Le fier Charlevoyou
Croyez-le, croyez-le pas, l’histoire des Dufour a commencé il y a 350 millions d’années. En cette ère des Poissons, une météorite de deux kilomètres de diamètre et de 15 milliards de tonnes a fondu sur la région de Charlevoix à une vitesse de 36 000 km/h. Les montagnes ont littéralement explosé dans l’arrière-pays, laissant un cratère de 56 km qui, tranquillement pas vite, mettra la table pour Maurice et Francine. Il y a 25 ans, en véritable pionnier, le couple a mitonné sa gamme de fromages fins Migneron sur des parcelles typiquement charlevoisiennes : trop petites pour soutenir de gros troupeaux, mais suffisamment riches pour donner libre cours à la créativité et élever Alexandre et Madeleine, leur précieuse relève.
Au téléphone, Alexandre Dufour nous parle de leur maison d’affinage qui emploie 25 personnes. D’entrée de jeu, il aborde la notion de la valorisation des matières premières que leur a transmise son père. Un principe qui va de pair avec celui de la diversification qu’ils ont toujours souhaité pousser plus avant.

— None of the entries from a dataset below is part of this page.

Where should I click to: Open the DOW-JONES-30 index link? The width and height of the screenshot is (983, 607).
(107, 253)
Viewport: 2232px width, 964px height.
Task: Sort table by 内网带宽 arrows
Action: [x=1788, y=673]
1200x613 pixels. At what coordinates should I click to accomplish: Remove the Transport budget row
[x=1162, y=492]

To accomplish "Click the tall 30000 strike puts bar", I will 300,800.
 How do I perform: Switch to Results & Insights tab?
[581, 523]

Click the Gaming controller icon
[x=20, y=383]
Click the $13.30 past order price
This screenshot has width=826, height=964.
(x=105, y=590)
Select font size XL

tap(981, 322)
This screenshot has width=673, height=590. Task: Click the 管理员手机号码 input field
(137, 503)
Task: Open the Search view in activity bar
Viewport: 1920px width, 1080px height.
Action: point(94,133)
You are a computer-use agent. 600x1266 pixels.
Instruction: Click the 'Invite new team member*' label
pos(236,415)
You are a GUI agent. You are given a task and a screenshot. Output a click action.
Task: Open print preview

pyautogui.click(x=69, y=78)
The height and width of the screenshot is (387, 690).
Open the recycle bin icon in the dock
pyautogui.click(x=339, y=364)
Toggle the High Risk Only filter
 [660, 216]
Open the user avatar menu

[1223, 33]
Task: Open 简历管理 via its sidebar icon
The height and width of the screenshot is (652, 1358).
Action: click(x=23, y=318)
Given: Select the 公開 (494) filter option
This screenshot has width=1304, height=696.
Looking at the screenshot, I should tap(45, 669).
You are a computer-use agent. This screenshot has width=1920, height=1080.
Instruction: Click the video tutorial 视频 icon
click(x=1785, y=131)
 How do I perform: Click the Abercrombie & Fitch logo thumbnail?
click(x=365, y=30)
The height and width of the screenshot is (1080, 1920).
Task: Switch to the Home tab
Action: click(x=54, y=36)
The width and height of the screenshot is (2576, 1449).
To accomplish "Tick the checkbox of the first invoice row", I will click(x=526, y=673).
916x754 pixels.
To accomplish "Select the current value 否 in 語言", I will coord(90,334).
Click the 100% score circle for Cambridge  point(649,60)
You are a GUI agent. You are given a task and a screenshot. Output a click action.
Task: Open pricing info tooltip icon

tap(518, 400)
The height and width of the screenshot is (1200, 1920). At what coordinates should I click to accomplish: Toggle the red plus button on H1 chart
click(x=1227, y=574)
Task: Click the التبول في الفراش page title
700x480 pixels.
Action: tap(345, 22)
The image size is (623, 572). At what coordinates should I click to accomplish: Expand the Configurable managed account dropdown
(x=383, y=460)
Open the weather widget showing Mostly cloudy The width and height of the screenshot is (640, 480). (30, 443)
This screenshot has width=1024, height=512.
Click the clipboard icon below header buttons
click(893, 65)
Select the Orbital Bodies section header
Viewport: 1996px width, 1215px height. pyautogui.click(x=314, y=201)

En partenariat avec un producteur d’Abitibi venu s’installer dans le coin avec ses brebis laitières, près de 150 têtes bouclées se sont alliées aux vaches de la région pour fournir un lait du terroir qui donne un peu moins d’une centaine de tonnes de ces fromages affinés voués à la grande distribution aux quatre coins du Québec et… jusque chez Costco !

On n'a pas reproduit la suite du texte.